§ **Directions for this task**
Output every line of the listing as it stands.
———
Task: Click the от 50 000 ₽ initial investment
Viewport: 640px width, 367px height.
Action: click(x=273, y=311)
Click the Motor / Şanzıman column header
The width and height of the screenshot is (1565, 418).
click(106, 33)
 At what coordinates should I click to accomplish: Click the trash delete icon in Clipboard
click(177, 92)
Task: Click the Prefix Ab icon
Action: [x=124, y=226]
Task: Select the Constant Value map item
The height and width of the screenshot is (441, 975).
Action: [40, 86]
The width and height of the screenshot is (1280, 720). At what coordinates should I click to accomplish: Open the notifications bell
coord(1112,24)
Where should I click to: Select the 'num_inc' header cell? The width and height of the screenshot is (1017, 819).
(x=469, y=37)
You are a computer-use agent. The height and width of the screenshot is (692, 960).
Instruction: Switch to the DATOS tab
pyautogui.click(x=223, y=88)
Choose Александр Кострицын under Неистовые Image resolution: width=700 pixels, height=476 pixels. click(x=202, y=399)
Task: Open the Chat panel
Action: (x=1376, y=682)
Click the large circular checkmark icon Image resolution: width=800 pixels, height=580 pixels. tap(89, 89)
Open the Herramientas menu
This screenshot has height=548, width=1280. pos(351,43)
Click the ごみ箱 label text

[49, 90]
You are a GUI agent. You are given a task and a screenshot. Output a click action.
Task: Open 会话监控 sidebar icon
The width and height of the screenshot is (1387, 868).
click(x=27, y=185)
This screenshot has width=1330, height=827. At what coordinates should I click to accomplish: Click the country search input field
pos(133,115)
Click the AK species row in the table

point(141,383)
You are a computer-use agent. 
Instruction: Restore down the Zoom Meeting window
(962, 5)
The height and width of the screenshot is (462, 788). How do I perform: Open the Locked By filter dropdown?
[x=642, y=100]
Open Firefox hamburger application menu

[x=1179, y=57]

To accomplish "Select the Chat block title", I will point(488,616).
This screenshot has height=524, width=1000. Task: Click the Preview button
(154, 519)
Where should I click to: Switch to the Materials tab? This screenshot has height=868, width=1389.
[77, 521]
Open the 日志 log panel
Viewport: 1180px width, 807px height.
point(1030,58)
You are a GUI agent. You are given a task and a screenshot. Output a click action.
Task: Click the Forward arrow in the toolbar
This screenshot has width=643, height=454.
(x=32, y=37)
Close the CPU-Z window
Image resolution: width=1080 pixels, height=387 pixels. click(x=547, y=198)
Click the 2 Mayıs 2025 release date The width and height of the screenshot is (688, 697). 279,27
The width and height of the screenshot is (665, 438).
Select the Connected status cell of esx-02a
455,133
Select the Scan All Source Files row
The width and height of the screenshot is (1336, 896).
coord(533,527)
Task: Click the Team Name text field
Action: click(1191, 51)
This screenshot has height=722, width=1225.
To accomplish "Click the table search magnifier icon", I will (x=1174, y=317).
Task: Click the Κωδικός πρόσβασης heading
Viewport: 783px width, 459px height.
———
§ **Solution to the problem**
Task: Click the от 50 000 ₽ initial investment
Viewport: 640px width, 367px height.
Action: click(x=273, y=311)
Click the Motor / Şanzıman column header
The width and height of the screenshot is (1565, 418).
click(106, 33)
 At what coordinates should I click to accomplish: Click the trash delete icon in Clipboard
click(177, 92)
Task: Click the Prefix Ab icon
Action: [x=124, y=226]
Task: Select the Constant Value map item
The height and width of the screenshot is (441, 975).
Action: [40, 86]
The width and height of the screenshot is (1280, 720). At what coordinates should I click to accomplish: Open the notifications bell
coord(1112,24)
Where should I click to: Select the 'num_inc' header cell? The width and height of the screenshot is (1017, 819).
(x=469, y=37)
You are a computer-use agent. The height and width of the screenshot is (692, 960).
Instruction: Switch to the DATOS tab
pyautogui.click(x=223, y=88)
Choose Александр Кострицын under Неистовые Image resolution: width=700 pixels, height=476 pixels. click(x=202, y=399)
Task: Open the Chat panel
Action: (x=1376, y=682)
Click the large circular checkmark icon Image resolution: width=800 pixels, height=580 pixels. tap(89, 89)
Open the Herramientas menu
This screenshot has height=548, width=1280. pos(351,43)
Click the ごみ箱 label text

[49, 90]
You are a GUI agent. You are given a task and a screenshot. Output a click action.
Task: Open 会话监控 sidebar icon
The width and height of the screenshot is (1387, 868).
click(x=27, y=185)
This screenshot has width=1330, height=827. At what coordinates should I click to accomplish: Click the country search input field
pos(133,115)
Click the AK species row in the table

point(141,383)
You are a computer-use agent. 
Instruction: Restore down the Zoom Meeting window
(962, 5)
The height and width of the screenshot is (462, 788). How do I perform: Open the Locked By filter dropdown?
[x=642, y=100]
Open Firefox hamburger application menu

[x=1179, y=57]

To accomplish "Select the Chat block title", I will point(488,616).
This screenshot has height=524, width=1000. Task: Click the Preview button
(154, 519)
Where should I click to: Switch to the Materials tab? This screenshot has height=868, width=1389.
[77, 521]
Open the 日志 log panel
Viewport: 1180px width, 807px height.
point(1030,58)
You are a GUI agent. You are given a task and a screenshot. Output a click action.
Task: Click the Forward arrow in the toolbar
This screenshot has width=643, height=454.
(x=32, y=37)
Close the CPU-Z window
Image resolution: width=1080 pixels, height=387 pixels. click(x=547, y=198)
Click the 2 Mayıs 2025 release date The width and height of the screenshot is (688, 697). 279,27
The width and height of the screenshot is (665, 438).
Select the Connected status cell of esx-02a
455,133
Select the Scan All Source Files row
The width and height of the screenshot is (1336, 896).
coord(533,527)
Task: Click the Team Name text field
Action: click(1191, 51)
This screenshot has height=722, width=1225.
To accomplish "Click the table search magnifier icon", I will (x=1174, y=317).
Task: Click the Κωδικός πρόσβασης heading
Viewport: 783px width, 459px height.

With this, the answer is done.